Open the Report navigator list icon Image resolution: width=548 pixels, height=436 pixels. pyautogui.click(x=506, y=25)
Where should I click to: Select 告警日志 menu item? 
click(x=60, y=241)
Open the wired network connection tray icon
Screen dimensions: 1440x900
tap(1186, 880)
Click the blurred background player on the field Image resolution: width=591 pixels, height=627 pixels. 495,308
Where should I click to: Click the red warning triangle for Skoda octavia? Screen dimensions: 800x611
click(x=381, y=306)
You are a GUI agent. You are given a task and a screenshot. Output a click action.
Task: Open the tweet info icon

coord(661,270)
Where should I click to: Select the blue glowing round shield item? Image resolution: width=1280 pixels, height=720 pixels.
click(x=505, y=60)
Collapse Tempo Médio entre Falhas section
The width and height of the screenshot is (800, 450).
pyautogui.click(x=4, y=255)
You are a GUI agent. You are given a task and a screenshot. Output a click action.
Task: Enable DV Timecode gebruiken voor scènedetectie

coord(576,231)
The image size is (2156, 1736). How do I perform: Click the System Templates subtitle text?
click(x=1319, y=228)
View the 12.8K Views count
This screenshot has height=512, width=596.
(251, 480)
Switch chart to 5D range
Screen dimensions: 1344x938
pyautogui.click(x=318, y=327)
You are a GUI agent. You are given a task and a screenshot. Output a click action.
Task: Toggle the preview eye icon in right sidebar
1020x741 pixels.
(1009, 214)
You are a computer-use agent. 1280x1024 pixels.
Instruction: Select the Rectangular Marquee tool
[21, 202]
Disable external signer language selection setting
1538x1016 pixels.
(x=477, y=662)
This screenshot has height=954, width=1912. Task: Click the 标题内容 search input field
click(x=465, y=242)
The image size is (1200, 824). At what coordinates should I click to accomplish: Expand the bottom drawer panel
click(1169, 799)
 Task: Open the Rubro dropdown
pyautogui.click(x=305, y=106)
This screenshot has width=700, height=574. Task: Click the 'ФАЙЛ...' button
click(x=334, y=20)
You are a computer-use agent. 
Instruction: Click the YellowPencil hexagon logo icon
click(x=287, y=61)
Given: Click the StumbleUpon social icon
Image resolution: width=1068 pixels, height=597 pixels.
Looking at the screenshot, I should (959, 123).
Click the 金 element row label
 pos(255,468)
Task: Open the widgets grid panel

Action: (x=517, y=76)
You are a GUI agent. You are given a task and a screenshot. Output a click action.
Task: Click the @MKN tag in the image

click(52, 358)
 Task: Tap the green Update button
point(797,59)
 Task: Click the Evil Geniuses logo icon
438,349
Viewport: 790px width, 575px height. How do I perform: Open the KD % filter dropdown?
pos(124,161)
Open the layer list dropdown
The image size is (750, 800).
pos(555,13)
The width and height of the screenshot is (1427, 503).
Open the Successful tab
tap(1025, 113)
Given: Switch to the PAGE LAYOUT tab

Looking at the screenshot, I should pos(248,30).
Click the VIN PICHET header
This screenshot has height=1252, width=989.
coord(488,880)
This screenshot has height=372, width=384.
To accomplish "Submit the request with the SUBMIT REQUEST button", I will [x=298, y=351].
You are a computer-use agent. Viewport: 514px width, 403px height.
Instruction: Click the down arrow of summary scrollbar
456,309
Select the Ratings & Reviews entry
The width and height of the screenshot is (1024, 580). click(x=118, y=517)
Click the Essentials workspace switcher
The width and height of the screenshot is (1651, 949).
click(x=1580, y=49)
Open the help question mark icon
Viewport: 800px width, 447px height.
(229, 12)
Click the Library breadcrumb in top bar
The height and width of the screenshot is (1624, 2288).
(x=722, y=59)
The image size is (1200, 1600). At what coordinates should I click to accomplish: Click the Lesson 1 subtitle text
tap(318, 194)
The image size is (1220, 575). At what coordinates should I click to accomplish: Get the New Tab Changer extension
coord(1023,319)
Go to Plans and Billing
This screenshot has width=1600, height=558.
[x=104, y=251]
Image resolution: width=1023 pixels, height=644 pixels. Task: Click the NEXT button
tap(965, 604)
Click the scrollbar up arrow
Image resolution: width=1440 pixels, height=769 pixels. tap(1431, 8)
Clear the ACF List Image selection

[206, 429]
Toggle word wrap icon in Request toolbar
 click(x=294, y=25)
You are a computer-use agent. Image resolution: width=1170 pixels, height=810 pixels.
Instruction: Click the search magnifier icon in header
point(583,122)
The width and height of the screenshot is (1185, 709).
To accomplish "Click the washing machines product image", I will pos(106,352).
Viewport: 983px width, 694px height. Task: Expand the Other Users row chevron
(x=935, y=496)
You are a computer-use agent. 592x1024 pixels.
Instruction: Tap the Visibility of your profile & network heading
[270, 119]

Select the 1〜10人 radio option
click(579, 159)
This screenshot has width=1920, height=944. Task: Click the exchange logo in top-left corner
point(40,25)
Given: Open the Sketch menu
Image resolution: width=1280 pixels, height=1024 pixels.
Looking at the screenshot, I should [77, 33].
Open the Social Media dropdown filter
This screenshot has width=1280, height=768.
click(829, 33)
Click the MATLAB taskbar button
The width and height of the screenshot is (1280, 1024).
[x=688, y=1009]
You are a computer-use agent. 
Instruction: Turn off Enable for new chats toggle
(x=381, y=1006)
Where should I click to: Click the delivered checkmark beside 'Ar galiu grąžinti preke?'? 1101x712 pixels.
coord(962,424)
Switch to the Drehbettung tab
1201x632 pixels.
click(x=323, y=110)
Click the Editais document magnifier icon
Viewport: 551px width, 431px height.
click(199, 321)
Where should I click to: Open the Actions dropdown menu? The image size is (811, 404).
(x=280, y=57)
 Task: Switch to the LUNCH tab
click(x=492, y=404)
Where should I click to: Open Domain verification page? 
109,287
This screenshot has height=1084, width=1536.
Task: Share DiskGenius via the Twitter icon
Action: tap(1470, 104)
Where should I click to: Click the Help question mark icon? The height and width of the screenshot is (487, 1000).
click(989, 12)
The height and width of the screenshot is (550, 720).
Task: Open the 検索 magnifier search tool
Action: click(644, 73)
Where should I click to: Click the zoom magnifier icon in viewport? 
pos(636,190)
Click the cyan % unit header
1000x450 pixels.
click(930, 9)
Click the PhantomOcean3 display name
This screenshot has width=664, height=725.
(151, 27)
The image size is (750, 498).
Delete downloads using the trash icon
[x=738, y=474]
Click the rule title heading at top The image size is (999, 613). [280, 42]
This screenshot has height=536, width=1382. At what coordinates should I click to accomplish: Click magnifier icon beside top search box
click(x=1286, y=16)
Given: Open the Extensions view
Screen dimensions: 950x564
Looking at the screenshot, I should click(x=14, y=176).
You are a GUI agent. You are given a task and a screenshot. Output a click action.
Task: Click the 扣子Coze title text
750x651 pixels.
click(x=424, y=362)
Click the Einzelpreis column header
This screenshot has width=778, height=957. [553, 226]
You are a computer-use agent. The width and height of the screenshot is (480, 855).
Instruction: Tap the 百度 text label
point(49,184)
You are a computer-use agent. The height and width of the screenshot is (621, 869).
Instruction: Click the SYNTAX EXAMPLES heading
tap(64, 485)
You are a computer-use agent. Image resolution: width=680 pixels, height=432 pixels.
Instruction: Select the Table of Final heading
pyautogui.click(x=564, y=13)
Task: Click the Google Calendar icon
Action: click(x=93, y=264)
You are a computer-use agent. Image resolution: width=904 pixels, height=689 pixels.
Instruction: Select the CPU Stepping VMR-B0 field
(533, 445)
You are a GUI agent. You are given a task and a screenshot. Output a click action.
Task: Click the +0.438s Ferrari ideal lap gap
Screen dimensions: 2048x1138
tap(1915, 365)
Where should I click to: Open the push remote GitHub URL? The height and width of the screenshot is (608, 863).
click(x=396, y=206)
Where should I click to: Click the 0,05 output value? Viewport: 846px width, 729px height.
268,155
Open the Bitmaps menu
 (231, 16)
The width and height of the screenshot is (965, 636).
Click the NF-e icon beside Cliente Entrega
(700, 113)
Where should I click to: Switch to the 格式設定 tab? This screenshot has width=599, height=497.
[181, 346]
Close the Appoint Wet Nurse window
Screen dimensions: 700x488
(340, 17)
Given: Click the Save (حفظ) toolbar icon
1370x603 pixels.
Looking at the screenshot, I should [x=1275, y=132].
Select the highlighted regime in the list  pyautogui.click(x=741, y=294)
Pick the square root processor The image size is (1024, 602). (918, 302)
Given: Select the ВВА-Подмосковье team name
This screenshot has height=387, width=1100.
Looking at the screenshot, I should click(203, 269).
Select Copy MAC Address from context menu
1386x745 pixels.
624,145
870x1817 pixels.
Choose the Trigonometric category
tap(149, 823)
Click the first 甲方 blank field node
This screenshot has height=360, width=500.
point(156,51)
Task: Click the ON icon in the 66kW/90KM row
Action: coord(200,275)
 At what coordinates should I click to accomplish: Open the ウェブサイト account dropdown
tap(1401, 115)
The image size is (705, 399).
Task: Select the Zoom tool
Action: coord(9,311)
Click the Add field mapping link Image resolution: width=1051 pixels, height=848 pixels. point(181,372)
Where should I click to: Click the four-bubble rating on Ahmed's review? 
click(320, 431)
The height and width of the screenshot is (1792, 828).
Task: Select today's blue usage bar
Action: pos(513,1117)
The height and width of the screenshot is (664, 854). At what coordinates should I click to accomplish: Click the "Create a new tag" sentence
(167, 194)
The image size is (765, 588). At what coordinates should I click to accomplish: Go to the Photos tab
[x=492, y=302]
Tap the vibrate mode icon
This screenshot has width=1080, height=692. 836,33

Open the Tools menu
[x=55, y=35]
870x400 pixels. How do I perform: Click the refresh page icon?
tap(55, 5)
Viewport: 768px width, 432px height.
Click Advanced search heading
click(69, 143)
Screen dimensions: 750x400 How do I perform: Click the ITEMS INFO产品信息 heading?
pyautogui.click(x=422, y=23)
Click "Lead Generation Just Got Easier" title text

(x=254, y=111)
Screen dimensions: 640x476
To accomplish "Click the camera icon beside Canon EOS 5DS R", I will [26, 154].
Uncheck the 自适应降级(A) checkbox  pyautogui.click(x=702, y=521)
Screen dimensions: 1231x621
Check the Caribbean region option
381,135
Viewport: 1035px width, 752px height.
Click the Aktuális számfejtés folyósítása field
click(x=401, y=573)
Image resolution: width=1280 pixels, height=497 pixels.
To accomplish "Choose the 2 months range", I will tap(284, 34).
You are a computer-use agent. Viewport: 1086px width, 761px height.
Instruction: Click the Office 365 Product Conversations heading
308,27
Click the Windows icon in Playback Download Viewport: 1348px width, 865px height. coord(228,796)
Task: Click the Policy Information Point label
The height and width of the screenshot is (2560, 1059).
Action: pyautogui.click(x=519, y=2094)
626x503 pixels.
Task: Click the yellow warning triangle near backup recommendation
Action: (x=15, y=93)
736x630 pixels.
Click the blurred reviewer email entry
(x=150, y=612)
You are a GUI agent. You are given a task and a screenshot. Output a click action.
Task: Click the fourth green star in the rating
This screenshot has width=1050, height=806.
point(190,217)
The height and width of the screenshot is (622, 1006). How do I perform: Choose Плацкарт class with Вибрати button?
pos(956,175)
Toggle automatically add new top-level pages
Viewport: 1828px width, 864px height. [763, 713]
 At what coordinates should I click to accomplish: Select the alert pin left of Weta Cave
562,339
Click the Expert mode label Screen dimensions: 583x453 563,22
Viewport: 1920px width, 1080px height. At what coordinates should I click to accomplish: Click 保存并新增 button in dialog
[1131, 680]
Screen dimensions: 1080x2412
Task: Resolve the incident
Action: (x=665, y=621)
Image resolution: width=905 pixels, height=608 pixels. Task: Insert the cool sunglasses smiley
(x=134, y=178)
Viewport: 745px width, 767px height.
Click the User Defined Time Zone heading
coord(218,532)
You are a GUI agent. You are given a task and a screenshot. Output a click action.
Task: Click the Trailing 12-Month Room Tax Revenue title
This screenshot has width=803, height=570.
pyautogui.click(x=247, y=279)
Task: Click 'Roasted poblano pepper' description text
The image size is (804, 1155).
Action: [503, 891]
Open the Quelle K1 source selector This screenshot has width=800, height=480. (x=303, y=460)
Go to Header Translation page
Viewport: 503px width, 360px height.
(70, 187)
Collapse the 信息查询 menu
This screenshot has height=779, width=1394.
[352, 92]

--

_EXERCISE DIRECTIONS:_
Return exactly, and only, the lines above starting at the line that contains "Where should I click to: Click the 0,05" and ending at the line that contains "Given: Click the Save (حفظ) toolbar icon".

_TASK OUTPUT:_
Where should I click to: Click the 0,05 output value? Viewport: 846px width, 729px height.
268,155
Open the Bitmaps menu
 (231, 16)
The width and height of the screenshot is (965, 636).
Click the NF-e icon beside Cliente Entrega
(700, 113)
Where should I click to: Switch to the 格式設定 tab? This screenshot has width=599, height=497.
[181, 346]
Close the Appoint Wet Nurse window
Screen dimensions: 700x488
(340, 17)
Given: Click the Save (حفظ) toolbar icon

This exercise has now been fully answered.